The patient will be identified before the procedure and consent is verified that they had discussed WITH THE OPERATING SURGEON the risks and benefits of the surgery (it is up to the operating surgeon to address all of their concerns before surgery, NOT the nurse!) then a TIME OUT is performed once the patient is wheeled into the operating theater—EVERYONE and everything in the room must stop and agrees that the patient is properly identified, and every single person present also agrees on the TYPE of procedure and BODY PART. Then the procedure moves forward.

Many facilities will have specialized departments and teams of nurses who will prepare and assess patients prior to procedures and then also monitor them directly after a procedure in pre- and post-op areas. Some procedures are done emergently such as in the Emergency Department.

Each individual patient will have different needs and different reactions to having a procedure.
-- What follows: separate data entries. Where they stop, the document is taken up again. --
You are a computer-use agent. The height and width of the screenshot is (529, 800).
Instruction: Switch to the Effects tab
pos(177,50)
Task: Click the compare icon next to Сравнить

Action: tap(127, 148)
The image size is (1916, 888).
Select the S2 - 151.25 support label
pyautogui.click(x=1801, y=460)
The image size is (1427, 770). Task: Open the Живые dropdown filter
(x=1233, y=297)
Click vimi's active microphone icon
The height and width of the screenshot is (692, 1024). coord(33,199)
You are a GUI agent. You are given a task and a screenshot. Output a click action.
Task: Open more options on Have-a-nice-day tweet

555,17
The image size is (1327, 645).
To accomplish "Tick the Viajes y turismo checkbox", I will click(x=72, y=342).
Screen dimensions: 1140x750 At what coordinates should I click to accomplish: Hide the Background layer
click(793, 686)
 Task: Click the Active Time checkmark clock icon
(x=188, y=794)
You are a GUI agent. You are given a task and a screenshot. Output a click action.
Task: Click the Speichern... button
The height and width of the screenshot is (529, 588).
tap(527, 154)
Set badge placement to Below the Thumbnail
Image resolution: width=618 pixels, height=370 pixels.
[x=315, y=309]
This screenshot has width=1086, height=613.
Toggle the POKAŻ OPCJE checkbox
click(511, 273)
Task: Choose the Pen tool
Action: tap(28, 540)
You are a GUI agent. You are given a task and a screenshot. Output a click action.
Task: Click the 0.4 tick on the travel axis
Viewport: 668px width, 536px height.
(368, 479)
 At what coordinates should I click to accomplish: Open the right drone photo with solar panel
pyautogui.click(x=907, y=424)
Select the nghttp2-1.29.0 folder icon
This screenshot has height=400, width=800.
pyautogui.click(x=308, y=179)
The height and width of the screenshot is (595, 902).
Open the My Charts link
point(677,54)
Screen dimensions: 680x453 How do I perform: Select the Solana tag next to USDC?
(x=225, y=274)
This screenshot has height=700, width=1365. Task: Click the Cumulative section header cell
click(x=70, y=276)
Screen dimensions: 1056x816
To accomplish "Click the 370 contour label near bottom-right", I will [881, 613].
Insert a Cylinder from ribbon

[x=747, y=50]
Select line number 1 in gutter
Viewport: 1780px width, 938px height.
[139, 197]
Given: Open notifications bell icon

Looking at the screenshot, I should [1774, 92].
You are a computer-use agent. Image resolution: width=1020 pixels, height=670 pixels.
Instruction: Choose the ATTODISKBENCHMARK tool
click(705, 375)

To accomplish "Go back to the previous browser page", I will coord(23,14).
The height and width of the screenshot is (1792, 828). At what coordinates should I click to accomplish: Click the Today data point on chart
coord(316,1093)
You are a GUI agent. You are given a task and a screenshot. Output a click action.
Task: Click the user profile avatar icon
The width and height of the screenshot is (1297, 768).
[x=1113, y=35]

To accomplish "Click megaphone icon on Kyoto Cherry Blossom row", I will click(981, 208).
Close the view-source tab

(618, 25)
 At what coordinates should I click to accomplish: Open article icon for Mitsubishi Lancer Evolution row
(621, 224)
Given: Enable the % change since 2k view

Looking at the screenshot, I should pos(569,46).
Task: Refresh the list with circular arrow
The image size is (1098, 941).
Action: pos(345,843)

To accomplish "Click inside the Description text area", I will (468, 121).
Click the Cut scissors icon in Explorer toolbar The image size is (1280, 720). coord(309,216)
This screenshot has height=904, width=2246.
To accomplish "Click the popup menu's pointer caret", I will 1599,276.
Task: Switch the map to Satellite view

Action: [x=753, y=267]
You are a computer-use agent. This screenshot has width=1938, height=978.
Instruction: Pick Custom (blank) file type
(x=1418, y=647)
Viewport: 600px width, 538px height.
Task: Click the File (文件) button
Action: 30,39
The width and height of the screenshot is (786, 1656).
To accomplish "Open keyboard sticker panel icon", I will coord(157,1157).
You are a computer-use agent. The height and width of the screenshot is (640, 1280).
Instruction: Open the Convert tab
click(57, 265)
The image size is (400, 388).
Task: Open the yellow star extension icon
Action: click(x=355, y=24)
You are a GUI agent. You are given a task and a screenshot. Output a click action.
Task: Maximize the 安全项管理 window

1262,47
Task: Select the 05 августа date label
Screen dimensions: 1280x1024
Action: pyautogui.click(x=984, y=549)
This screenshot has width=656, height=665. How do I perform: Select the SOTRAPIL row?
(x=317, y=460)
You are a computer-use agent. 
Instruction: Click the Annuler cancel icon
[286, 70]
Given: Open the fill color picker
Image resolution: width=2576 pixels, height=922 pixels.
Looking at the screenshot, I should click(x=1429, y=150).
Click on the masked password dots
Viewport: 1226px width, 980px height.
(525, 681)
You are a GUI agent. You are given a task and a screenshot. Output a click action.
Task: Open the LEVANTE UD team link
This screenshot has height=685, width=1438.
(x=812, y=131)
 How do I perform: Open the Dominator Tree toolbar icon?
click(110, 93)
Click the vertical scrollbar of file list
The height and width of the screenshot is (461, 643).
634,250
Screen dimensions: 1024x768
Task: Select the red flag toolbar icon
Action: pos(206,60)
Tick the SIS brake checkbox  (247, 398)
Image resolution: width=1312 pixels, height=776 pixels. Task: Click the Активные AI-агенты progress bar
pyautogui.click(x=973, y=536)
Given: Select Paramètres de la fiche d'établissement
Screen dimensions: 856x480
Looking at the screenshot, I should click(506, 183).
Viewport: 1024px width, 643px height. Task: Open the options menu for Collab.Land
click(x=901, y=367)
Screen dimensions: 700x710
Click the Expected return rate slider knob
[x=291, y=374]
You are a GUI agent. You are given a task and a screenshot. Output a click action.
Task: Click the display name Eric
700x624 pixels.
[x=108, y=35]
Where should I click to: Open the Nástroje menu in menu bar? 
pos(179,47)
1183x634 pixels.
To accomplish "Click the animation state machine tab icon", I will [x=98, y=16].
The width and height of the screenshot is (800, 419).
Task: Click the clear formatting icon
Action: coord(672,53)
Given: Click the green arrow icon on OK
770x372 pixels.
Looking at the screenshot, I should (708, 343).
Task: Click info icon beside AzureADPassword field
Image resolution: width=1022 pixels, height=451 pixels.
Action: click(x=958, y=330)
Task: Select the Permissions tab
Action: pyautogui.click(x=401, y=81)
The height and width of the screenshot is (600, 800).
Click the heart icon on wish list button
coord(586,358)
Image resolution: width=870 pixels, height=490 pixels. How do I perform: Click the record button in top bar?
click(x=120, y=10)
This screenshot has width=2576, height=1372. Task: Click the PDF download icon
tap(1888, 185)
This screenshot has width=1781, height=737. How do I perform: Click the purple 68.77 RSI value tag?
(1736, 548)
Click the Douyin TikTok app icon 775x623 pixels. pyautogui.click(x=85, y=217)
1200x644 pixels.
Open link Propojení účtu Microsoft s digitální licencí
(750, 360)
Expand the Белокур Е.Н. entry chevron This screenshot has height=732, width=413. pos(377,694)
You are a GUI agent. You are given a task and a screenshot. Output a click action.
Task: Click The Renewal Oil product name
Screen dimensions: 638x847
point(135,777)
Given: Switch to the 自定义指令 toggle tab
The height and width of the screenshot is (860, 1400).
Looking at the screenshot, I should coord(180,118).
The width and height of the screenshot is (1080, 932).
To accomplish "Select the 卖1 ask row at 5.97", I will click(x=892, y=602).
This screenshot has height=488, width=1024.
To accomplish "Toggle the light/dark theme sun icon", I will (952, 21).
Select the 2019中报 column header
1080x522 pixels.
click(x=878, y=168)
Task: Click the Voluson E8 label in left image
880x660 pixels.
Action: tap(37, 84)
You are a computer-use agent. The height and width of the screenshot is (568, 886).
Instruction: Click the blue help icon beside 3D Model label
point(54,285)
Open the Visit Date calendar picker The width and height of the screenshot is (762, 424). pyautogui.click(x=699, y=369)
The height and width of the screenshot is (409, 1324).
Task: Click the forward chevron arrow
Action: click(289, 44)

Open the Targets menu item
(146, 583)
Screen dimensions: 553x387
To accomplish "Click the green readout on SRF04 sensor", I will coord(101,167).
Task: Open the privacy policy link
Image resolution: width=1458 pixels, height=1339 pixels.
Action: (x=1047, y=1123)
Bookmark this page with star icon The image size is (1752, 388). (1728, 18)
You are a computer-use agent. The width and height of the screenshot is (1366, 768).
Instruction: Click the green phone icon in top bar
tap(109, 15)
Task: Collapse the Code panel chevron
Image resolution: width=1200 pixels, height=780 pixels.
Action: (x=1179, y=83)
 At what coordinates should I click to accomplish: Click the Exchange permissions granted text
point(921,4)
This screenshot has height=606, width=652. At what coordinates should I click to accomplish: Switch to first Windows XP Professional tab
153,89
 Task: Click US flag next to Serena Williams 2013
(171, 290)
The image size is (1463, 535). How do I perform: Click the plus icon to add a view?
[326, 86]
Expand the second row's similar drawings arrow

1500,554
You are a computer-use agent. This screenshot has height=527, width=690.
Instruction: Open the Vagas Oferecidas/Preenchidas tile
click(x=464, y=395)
Nursing must closely monitor them for changes which can constitute a change in health condition or an emergent condition resulting from their sedation or directly from their procedure. This, while simultaneously attempting to provide comfort and education on how to adapt to their new body or health condition after their procedure is challenging but the core of what nursing truly does.